The GTA housing market showed signs of life in August, with the average benchmark price rising for the first time in months, but a new RBC report warns the correction “is not over yet”.
In a note to clients on Thursday, RBC Deputy Chief Economist Robert Hogue warned that interest rate hikes expected in the coming months “will disqualify more buyers from getting a mortgage and reduce the amount of a mortgage that other people can claim”.
This, he said, will only exacerbate a housing correction that has been underway since March and is not expected to end until the spring.
“We believe the market will adjust to higher interest rates by early 2023. Any recovery will likely take a few months to tighten supply and demand conditions, setting the price floor towards spring (overall for Canada),” he said. “We expect benchmark prices to be down about 14% from the recent national high.
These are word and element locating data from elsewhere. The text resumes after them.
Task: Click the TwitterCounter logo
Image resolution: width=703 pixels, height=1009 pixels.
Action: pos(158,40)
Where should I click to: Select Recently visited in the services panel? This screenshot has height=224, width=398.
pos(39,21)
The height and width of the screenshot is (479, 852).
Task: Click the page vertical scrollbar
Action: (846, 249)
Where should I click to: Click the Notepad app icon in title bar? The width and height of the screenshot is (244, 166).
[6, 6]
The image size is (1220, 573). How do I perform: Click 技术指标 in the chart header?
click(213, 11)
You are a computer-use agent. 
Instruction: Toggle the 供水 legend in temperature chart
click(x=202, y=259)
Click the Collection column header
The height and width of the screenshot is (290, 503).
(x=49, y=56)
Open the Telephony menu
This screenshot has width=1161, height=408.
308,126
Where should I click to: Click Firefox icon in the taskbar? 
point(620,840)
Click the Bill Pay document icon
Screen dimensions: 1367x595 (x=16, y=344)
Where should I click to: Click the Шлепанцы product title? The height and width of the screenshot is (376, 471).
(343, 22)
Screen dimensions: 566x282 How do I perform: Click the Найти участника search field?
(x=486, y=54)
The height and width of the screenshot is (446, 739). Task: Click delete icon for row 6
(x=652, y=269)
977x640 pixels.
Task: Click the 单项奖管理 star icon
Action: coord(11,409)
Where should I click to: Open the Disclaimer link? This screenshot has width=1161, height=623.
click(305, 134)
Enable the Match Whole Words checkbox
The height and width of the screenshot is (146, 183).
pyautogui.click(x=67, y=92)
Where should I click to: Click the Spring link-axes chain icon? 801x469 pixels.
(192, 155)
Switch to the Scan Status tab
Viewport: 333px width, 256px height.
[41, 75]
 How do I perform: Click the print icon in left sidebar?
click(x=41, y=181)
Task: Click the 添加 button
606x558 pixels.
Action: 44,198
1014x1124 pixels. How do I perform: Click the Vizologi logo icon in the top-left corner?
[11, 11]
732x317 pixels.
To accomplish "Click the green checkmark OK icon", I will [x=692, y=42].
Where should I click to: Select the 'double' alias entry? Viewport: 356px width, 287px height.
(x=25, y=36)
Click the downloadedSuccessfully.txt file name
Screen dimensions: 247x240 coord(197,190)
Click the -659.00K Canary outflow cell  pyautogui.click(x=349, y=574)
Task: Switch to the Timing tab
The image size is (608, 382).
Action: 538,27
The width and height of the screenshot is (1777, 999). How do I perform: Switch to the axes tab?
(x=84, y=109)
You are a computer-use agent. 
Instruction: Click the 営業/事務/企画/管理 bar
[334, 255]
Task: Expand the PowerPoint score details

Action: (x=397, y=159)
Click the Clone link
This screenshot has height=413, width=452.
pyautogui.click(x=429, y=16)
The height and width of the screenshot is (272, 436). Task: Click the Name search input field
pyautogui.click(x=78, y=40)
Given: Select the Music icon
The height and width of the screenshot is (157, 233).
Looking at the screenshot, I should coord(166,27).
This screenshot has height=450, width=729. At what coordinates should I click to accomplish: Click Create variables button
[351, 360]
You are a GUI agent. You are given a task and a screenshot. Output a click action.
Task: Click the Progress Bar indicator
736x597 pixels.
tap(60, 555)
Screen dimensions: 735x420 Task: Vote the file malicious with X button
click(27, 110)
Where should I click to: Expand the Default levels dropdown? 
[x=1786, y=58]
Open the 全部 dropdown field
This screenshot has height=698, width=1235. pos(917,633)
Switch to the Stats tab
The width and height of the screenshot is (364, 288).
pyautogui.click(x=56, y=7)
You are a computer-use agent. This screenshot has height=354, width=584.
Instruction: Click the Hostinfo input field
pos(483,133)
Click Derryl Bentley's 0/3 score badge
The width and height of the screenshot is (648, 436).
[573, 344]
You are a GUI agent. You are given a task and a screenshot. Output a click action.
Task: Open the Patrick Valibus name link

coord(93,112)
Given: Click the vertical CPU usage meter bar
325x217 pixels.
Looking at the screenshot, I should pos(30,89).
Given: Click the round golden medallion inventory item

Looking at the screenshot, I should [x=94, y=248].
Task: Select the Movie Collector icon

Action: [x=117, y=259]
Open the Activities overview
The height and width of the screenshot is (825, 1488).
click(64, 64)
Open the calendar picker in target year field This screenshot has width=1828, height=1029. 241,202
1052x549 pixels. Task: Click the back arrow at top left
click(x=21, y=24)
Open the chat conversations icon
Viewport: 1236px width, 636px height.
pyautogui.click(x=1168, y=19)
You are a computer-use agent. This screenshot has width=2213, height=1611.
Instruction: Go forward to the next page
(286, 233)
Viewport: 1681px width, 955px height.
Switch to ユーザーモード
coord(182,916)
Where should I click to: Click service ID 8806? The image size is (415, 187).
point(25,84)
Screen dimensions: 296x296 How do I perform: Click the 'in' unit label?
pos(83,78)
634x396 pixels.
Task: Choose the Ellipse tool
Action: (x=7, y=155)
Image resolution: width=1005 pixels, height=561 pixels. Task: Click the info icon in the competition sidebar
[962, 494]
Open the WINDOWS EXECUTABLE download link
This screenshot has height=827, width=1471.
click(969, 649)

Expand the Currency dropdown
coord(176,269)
Provincially, we expect Ontario and British Columbia to experience the largest peak-to-trough declines at -16% and place Alberta and Saskatchewan at the other end of the scale at minus 4 %.
The GTA saw five straight months of declines in its home price index earlier this year, but in August prices rose 2% month-over-month, prompting some to speculate on the fact that the market was beginning to stabilize.
Hogue, however, said he expects buyers to remain “on the defensive in the coming months” as the Bank of Canada pushes its key rate “deeper into restrictive territory.”
The Bank of Canada has already raised its benchmark rate by 0.25% to 3.25% so far in 2022 in an effort to reduce inflation and Hogue pointed out in his note that RBC expects the rate reaches 4% by December.
“For many potential buyers, the outlook for buying a home remains bleak,” he said. “The partial reversal of earlier massive price increases is but small comfort at a time when sharply higher interest rates are deeply reducing affordability.”
The average selling price for all GTA home types combined in August was $1,079,500, still representing a 0.9% year-over-year increase.
“Over the past six months, the MLS Composite Home Price Index has fallen 19% in Cambridge, 16% in Kitchener-Waterloo and London, 15% in Brantford and 13% in Guelph,” a he declared.
RBC has previously described the ongoing housing correction as “historic” and suggested it “will likely rank as the most pronounced correction of the last five national recessions.”